Fortunately, Byun has been able to make the transition smoothly thanks to the help of friendly fellow staff and administration. “My team and the science department, they’re so nice and joyful,” Byun says. “People like being here, and that’s why I like the community.”
Cheering from the sidelines
Byun tries to give students the support she feels she lacked at times as a student.
“I think I hold my kids to high standards, for sure,” Byun says. “But I do believe in growth, I do believe that not every student might get it the first time around.

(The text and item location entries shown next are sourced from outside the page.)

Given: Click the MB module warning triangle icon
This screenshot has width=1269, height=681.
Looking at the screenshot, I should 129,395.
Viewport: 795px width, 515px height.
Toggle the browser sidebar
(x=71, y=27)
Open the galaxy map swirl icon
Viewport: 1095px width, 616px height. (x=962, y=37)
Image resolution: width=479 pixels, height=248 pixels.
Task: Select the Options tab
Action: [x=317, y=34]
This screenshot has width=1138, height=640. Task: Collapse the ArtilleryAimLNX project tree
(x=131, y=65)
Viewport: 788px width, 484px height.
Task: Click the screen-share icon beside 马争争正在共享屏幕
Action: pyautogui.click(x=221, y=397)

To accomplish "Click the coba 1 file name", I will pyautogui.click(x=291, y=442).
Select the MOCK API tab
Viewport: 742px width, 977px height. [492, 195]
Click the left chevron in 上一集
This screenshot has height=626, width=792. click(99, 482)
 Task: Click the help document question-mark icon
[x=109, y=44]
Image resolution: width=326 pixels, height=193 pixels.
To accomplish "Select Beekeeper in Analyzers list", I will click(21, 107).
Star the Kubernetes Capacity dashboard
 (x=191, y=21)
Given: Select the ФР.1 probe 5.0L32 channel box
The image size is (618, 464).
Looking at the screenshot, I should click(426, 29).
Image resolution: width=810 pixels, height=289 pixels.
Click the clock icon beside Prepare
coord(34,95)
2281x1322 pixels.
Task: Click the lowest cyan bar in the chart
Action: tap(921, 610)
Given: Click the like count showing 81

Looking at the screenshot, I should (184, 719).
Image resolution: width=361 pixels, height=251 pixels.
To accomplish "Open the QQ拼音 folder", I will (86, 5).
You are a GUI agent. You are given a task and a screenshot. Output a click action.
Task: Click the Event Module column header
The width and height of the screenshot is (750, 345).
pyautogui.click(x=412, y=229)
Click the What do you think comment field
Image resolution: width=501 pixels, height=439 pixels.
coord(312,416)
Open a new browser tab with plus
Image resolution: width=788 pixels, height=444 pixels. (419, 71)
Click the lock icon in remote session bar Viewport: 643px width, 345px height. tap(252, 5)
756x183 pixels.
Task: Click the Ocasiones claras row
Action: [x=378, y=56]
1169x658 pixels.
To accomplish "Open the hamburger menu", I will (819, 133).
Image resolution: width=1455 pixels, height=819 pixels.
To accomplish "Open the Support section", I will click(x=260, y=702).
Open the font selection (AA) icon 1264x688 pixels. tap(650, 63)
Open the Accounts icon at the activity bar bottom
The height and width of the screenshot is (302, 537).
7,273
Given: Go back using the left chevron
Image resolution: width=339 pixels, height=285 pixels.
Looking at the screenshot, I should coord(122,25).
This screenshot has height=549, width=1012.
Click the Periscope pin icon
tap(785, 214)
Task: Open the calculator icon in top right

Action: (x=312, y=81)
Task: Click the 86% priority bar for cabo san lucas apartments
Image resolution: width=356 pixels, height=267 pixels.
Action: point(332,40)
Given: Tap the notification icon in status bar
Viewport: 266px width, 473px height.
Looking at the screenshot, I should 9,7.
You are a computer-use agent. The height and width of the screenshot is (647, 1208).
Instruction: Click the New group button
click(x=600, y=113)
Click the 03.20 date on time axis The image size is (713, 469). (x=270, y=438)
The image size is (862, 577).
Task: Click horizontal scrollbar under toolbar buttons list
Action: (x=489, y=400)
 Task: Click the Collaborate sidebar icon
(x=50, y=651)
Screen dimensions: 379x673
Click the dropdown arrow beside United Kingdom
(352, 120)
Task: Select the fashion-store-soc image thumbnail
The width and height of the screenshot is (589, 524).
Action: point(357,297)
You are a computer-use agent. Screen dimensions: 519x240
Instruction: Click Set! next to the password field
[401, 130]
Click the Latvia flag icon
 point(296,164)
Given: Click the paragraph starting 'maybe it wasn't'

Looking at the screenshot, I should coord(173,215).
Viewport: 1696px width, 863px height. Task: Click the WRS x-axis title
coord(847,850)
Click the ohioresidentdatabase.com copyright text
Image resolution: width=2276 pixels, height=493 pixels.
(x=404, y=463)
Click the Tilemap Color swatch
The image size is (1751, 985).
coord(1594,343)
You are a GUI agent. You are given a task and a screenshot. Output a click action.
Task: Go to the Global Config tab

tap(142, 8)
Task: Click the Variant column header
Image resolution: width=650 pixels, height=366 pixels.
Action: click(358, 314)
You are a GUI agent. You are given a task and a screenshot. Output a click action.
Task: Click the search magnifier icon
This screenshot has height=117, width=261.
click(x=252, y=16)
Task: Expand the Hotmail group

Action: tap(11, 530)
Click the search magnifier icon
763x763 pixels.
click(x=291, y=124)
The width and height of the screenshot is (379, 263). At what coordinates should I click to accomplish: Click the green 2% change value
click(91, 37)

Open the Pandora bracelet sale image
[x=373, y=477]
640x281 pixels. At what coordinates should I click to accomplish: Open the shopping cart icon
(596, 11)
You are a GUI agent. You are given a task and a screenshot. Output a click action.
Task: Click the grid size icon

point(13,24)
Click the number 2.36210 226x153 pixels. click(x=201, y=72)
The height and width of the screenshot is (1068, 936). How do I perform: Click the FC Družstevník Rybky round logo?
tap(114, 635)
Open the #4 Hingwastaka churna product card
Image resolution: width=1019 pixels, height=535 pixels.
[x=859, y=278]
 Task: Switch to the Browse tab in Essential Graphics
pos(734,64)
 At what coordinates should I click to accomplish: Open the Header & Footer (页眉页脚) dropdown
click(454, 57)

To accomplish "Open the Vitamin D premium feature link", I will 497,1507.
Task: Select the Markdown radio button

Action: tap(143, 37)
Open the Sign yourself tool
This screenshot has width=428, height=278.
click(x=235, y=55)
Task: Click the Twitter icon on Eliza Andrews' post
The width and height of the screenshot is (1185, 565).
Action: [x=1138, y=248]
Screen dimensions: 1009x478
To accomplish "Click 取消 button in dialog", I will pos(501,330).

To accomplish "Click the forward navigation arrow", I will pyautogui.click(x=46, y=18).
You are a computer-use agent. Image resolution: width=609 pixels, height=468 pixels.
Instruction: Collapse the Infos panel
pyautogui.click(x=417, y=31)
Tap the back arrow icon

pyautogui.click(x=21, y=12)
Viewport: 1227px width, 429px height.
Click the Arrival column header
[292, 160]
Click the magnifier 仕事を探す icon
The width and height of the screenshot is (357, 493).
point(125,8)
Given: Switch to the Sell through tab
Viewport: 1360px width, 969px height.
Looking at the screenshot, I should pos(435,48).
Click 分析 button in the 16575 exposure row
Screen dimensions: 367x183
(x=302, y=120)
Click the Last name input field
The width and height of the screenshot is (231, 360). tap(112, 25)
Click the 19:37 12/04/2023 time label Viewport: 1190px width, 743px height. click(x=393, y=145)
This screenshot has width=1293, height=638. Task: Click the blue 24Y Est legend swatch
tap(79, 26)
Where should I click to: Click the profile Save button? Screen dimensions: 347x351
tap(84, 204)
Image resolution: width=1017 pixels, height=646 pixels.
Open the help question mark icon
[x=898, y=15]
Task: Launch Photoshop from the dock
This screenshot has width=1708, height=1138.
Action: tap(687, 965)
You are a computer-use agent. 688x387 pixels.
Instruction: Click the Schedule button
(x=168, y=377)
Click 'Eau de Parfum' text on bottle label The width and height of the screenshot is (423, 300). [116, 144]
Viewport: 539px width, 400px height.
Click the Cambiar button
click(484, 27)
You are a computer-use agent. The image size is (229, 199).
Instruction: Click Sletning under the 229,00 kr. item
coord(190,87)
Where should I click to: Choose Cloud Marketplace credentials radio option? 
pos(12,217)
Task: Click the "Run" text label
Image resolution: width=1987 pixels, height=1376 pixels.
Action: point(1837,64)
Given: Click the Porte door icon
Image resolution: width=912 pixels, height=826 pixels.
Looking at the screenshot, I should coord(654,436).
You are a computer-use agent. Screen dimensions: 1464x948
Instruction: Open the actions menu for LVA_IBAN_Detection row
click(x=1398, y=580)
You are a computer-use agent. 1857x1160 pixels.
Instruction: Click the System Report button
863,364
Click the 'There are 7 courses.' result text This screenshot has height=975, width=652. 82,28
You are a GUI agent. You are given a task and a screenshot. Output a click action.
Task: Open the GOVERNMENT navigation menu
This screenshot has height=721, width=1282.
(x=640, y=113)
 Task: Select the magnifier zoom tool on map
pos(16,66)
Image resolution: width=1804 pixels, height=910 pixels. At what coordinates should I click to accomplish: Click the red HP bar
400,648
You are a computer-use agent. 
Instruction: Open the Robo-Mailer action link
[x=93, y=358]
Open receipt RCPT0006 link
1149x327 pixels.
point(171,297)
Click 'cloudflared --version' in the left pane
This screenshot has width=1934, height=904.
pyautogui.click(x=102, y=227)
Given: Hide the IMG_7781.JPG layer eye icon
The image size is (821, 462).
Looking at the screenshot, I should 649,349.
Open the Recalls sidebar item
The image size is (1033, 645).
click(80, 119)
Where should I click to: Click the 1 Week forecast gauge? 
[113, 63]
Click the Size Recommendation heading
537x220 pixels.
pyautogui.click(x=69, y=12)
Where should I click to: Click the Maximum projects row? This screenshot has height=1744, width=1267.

But I also believe that every student can get it eventually if they’re willing to try.”
Byun’s motto for teaching is to emphasize the connection of in-class material to real-world events.
Her efforts to draw attention to the broader implications of biology have not gone unnoticed.
“She has a more scenario-based teaching style instead of theoretical-based,” Advanced Placement Biology student junior David Foster says. “You can connect it to the world.”
Although Byun’s pompoms have long since been stored away, she still remains a cheerleader for her students.
“I’ll feel successful if my students feel empowered that they can answer any question because they know how to,” Byun says. “My job is to help you get there.”